Insgesamt rund 100 Stände wird der Duisburger Weihnachtsmarkt in diesem Jahr umfassen, etwas weniger als in den Jahren vor Corona, wo es zuletzt etwa 120 waren. Die Besucher dürften das freilich kaum merken, denn die ohnehin schon vergleichsweise großzügige Fläche vom Münzplatz über Kuh- und Königstraße wird diesmal noch weiter auf den König-Heinrich-Platz ausgeweitet. „Den haben wir winters bisher zu wenig eingebunden“, sagt Uwe Kluge, Chef der veranstaltenden Duisburg Kontor GmbH, doch habe der Platz, wenn er bespielt wurde, immer für „gute, imagefördernde Bilder“ gesorgt.
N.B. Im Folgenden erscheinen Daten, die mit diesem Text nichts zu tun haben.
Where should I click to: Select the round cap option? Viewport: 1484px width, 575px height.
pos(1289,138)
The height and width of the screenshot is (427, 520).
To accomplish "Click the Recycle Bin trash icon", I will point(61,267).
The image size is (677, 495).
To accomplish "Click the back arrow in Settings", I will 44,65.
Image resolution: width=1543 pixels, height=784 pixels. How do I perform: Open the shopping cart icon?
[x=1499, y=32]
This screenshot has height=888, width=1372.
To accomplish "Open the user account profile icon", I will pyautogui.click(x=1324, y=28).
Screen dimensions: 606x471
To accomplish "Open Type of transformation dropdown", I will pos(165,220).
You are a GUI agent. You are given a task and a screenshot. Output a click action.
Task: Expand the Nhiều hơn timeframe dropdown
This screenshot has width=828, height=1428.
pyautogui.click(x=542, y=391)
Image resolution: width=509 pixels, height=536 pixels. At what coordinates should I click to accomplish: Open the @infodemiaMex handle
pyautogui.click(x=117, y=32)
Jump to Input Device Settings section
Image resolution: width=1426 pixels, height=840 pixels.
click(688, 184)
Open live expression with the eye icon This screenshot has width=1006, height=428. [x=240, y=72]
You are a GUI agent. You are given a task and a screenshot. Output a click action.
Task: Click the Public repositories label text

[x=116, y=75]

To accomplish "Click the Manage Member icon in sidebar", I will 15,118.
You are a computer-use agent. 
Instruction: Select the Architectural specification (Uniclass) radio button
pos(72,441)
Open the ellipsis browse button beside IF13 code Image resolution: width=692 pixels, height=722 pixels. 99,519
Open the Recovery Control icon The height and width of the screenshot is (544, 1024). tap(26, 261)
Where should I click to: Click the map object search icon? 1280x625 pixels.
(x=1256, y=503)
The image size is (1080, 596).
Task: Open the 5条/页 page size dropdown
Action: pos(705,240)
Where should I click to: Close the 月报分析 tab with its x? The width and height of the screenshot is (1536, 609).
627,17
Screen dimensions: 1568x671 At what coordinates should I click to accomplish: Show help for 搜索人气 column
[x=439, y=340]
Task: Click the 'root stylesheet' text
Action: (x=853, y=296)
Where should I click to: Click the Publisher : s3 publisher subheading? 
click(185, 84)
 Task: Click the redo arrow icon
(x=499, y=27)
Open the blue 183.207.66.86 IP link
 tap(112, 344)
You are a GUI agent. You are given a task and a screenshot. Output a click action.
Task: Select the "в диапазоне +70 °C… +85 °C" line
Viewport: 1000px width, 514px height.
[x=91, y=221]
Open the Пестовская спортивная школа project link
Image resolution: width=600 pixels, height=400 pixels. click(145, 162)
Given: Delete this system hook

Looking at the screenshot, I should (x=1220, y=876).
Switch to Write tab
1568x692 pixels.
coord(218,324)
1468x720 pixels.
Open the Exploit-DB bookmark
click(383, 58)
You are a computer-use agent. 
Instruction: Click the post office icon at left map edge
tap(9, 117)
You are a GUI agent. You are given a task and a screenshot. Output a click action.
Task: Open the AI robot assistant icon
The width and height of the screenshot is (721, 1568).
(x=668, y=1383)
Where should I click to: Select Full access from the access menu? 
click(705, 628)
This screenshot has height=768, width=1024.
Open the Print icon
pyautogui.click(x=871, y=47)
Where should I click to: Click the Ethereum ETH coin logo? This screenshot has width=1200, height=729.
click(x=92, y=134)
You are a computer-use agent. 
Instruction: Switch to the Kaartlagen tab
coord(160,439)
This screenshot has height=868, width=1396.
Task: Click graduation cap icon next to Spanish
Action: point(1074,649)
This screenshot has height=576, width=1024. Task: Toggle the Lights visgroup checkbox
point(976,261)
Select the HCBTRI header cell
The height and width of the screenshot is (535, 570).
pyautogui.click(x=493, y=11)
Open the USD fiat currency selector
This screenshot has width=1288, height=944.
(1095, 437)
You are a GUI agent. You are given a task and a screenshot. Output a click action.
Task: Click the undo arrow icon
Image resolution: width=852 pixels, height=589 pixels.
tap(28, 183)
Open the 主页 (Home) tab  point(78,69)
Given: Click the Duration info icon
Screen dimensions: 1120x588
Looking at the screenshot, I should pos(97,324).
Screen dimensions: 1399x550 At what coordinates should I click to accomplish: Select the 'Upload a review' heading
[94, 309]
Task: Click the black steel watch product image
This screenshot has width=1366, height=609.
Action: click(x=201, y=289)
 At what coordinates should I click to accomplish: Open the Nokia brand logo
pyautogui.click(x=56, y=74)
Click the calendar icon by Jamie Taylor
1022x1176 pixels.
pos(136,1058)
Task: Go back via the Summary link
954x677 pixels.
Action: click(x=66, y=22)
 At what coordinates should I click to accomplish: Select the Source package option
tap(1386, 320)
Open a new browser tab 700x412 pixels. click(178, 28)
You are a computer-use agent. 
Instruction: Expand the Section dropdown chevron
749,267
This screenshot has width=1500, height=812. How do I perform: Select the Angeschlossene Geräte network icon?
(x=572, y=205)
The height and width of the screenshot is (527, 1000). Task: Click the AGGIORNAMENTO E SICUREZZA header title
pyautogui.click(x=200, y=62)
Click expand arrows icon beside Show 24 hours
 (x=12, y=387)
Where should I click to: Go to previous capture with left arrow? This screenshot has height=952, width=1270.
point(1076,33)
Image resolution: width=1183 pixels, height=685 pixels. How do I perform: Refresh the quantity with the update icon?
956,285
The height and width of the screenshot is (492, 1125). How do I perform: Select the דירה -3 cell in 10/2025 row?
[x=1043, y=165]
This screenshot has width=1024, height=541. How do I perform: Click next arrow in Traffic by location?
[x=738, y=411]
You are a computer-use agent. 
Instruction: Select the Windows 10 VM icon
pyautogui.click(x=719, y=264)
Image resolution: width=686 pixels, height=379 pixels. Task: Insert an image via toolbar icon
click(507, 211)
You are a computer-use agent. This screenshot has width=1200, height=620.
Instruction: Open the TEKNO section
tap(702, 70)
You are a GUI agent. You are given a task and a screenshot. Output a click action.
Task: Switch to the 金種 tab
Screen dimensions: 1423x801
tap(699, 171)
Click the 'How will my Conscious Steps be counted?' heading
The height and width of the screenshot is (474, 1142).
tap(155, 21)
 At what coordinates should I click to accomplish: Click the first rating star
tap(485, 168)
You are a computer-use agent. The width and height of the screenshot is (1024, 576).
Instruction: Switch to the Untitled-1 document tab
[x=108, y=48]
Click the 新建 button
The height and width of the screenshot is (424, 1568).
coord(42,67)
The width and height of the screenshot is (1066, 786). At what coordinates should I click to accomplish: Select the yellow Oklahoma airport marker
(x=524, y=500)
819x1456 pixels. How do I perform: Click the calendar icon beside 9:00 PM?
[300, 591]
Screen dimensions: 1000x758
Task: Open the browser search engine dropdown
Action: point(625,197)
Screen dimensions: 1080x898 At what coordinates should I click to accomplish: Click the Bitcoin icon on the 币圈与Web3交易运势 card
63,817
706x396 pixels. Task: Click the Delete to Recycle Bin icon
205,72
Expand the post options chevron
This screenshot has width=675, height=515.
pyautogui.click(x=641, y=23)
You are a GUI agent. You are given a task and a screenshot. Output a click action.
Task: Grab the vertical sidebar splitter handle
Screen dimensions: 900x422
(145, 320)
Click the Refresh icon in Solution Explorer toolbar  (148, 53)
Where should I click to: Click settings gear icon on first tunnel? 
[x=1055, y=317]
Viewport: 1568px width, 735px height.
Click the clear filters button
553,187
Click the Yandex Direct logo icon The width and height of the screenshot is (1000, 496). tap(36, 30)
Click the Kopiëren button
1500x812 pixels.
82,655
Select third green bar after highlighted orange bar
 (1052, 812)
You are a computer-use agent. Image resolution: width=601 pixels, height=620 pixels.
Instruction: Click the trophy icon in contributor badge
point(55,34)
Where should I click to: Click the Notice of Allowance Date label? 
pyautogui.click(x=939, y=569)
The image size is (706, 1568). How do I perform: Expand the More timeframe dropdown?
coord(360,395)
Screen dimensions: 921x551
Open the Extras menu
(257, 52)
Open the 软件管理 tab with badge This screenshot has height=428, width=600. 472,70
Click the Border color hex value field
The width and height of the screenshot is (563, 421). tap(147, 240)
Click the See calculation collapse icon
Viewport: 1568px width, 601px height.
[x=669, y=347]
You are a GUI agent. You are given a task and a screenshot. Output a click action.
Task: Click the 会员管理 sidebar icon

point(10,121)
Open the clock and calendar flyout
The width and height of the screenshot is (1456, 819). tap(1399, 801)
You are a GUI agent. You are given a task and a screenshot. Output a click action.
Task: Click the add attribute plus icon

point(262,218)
Und so kann der Weihnachtsmarkt diesmal „etwas aufgelockerter“ aufgebaut werden. Die Erweiterung auf den Portsmouthplatz vorm Hauptbahnhof ist dagegen aufgeschoben, aber nicht aufgehoben: Dafür fehlten in diesem Jahr einfach noch Händler; neben der kürzeren Vorbereitungszeit liege das vor allem, wie in vielen Branchen und in der Gastronomie insbesondere, am Personalmangel. Aber das Riesenrad steht schon - quasi das Symbol der Erleichterung für Uwe Kluge und sein Team, dass unter den gegebenen Umständen alles gut gelaufen ist und reichlich Grund zur Vorfreude besteht. Die Eislaufbahn, wie gewohnt am Kuhtor, bekommt noch ein neues Design und einen vergößerten Containerbereich zur Einlasskontrolle und für die Schlittschuhausleihe. Bühnenprogramm wird es auch geben, das soll aber auf Podesten mehr „Fernwirkung“ entfalten, damit die Zuschauer aufgelockert stehen können.

Stadtdirektor Martin Murrack ist vor allem erleichtert darüber, dass Duisburg derzeit nicht mehr zu den Spitzenreitern in Sachen Corona-Inzidenz gehört. Mit der 2G-Regel - Zugang nur für Geimpfte und Geteste -, dem gelockerten Aufbau und etwa Desinfektionsmöglichkeiten habe man ein gutes Hygienekonzept, weshalb Weihnachtsmarktbesucher Masken zwar gerne tragen dürfen, aber nicht müssen - auch nicht in den Weihnachtsmarkt-Indoor-Gastronomien wie „Bernie’s Alm“. Nur entsprechende 2G-Nachweise und ihren Ausweis müssen Weihnachtsmarktbesucher mit sich führen, denn 2G wird durch Ordnungsamtsmitarbeiter und Polizei kontrolliert: Wer den Weihnachtsmarkt nutzt (also sich an Ständen aufhält, Riesenrad fährt, Glühwein trinkt etc.) und keinen 2G-Nachweis mit sich führt, dem droht ein Bußgeld von 250 Euro. Das Kreuzen des Weihnachtsmarktes ist aber weiter für alle möglich, zahlreiche Schilder sollen darauf hinweisen, wo man sich im Weihnachtsmarkt- und also 2G-Bereich befindet. „Wir wollen den Weihnachtsmarkt nicht zur ’geschlossenen’ Veranstaltung machen“, so Murrack. Ausnahmen von der 2G-Regel gelten für Kinder unter 13, für Personen, die nachweisen können, dass sie auf ärztlichen Rat hin nicht geimpft sind, und für Schwangere. Für sie gilt 3G, das heißt, sie müssen dann einen aktuellen Negativtest vorweisen können.